1968年,我才跟孙曼丽交朋友。曼丽比我小十二岁,在台湾大学历史系读书时是我的学生,当时我们还没有交往。和曼丽谈恋爱以后,我的日子有了希望。本来我母亲非常担心我,但是我认识曼丽以后,有伴儿,我母亲放了心。1968年以后,我就有了这么一个守护天使。
1942年,曼丽在山东出生,那时候共产党、国民党、日本人三角战争,我岳父孙文光站在国民党这一边,所以抗战胜利以后打内战,共产党占领了威海,他在青岛就跟着国军撤出去。曼丽跟她的妈妈、哥哥、弟弟都留在家乡,一直等到1952年才从威海坐火车到上海,再由上海坐火车到香港。香港的很多警察都是威海卫人,帮助她们从铁丝网下面爬过去,再从香港到台湾找到我岳父。她的祖母,在他们逃走后就被害死了。
曼丽在高雄读女中时和孙康宜是同学。后来,她考入台湾大学历史系,我教过她上古史的课,当时班里有三十来个人,也没有特别跟她来往,但是我晓得她是班上很能干的学生,她不是死读书的人,读书很宽,对文学的兴趣大于历史。毕业之后,曼丽教过一年书,又在台北“中央图书馆”工作两年。

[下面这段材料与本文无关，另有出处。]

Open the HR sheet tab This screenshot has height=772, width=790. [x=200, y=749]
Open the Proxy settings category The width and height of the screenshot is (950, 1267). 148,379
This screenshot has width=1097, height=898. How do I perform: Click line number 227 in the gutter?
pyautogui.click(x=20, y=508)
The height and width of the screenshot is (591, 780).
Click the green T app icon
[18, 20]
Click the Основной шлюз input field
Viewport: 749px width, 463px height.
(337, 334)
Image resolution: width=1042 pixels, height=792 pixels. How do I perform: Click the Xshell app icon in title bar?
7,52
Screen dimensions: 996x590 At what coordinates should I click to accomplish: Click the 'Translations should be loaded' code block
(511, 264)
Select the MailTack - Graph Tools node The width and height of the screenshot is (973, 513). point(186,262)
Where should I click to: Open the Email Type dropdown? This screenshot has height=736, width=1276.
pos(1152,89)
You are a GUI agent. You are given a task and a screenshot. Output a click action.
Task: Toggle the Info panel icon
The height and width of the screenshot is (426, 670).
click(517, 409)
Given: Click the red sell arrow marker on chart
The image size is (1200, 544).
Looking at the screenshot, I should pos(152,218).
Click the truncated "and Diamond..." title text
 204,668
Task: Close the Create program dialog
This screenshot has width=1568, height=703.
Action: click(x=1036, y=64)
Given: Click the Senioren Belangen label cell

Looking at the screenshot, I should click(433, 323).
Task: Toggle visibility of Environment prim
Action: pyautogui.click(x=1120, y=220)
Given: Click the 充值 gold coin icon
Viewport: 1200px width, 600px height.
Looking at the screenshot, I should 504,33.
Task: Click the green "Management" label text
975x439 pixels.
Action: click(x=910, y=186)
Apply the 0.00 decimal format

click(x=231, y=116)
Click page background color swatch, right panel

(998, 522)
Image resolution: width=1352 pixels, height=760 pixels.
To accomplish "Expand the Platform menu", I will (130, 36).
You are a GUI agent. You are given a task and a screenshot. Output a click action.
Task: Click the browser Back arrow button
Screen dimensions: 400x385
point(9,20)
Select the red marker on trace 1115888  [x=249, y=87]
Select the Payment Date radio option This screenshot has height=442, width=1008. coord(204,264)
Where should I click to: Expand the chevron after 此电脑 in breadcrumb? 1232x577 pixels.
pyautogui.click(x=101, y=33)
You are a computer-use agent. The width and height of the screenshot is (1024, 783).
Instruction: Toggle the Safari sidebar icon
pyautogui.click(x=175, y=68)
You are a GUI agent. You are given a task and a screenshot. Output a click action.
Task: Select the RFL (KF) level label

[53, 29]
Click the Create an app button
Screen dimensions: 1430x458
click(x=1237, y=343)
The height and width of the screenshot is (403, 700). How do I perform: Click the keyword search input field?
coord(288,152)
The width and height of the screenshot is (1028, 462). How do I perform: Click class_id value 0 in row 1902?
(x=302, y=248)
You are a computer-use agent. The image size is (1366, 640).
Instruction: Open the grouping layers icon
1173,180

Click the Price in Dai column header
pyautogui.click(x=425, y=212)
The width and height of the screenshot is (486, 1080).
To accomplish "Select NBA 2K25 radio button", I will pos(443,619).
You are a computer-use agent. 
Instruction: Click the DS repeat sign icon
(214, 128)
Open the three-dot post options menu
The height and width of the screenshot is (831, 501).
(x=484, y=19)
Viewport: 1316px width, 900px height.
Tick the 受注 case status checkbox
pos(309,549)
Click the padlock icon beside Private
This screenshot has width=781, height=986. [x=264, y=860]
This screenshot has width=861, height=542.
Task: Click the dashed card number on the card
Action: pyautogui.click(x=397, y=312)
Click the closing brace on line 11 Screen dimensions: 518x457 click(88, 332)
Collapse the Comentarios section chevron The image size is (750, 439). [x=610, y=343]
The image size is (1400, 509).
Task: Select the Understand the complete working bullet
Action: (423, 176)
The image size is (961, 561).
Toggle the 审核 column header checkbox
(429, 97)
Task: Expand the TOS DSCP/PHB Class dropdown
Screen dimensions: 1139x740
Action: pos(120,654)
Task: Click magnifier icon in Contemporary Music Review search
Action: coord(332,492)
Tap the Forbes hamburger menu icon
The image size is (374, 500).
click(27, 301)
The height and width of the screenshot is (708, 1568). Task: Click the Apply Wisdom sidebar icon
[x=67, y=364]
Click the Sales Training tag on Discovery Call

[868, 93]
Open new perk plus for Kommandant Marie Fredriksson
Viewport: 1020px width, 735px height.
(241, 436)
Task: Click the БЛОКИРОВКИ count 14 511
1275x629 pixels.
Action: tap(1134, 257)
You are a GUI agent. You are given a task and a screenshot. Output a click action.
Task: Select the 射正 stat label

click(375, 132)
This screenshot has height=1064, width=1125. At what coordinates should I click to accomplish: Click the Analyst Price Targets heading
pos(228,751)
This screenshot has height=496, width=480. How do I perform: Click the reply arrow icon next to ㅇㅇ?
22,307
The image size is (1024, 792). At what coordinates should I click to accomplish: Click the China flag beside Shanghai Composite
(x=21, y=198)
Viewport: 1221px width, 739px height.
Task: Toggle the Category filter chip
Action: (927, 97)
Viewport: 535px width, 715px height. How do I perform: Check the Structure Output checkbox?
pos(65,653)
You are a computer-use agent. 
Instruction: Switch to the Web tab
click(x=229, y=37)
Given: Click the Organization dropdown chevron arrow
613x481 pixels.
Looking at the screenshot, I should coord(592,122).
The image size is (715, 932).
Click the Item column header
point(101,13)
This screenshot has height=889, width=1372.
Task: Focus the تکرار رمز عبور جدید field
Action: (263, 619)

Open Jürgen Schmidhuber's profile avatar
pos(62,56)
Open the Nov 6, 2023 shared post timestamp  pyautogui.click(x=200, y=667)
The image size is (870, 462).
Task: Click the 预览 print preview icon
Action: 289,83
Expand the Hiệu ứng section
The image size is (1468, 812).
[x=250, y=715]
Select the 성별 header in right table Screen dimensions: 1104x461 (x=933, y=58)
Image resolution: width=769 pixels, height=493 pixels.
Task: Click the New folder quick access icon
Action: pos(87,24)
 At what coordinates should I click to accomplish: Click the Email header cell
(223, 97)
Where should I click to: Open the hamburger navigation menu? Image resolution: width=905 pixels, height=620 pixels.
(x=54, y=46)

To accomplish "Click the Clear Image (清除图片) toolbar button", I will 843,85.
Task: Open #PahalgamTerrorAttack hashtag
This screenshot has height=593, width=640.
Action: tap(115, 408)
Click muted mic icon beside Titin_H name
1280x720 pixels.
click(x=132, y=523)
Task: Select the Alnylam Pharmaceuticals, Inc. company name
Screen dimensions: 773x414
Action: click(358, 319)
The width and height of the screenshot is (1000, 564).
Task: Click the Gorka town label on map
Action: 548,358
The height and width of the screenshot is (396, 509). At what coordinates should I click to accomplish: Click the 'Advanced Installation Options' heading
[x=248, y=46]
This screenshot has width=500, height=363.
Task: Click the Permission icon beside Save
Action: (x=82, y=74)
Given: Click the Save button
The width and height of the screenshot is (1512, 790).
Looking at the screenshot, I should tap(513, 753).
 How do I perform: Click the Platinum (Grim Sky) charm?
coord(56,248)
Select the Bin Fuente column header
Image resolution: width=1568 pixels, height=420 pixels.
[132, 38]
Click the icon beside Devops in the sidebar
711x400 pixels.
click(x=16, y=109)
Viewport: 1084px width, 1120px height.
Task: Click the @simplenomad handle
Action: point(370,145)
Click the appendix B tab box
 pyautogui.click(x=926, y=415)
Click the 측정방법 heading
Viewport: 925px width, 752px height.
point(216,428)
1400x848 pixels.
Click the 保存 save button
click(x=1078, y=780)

我伤残,可我不是自卑之人,所以我坦荡荡地在大学照样交女朋友,但是到了最后一道关口,必定过不去,有的是自己的感情不够,有的是对方家长不通过。我跟曼丽谈恋爱以前,至少有两次相当深入的恋爱,不太深的交往也有两三回,每回都是无果而终。我心里并不在乎,但还是有疙瘩。曼丽是我学生,但我不让自己逾越师生关系。因此,我对自己的学生,画了一条界限。她当时已经订了婚,我到美国哈佛大学访问。她跟未婚夫发生了问题,才发现彼此其实并不了解。她写信问我怎么解决,学生在学习上、生活上请教老师,这是常事。这么一谈,忽然发现我跟她之间,凡事都谈得拢,从哈佛回去,我们就来往了。她的父亲反对,但她不在乎,她说:“我喜欢,你们能拿我怎么样?好手好脚的人要撞了车怎么办?”她很坚定,性格开朗,是醇厚高洁的人,所以她能突破这些困难。这也是我的幸运,因为伤残本身竟是预设的过滤网;如果没有伤残,有些人可能不会从我的性格了解我。我这个伤残的过滤,让她选了我的性格和内心,她跟她父亲讲:“再苦,我愿意。”
1969年2月9日,我们结婚。
我们儿子只有八个月大就到美国来了。我太太对我非常重要。在美国,我不会开车,她开车送我,她一个人独担我所有的事务,让我没有后顾之忧。她带孩子、扫雪、剪草,一切都包下来,她无怨言。我们大小问题也商量,思想问题可以讨论,带孩子的方针可以讨论,对朋友的选择彼此尊重,这是我一辈子最大的福气。她懂得我这个人,懂得我的脾性,懂得哪些人我不喜欢,哪些事情我不愿意做。她从来不在乎我的生活起居宽裕不宽裕,穷过穷日子,宽裕不浪费。母亲和她是我一辈子最大的支撑。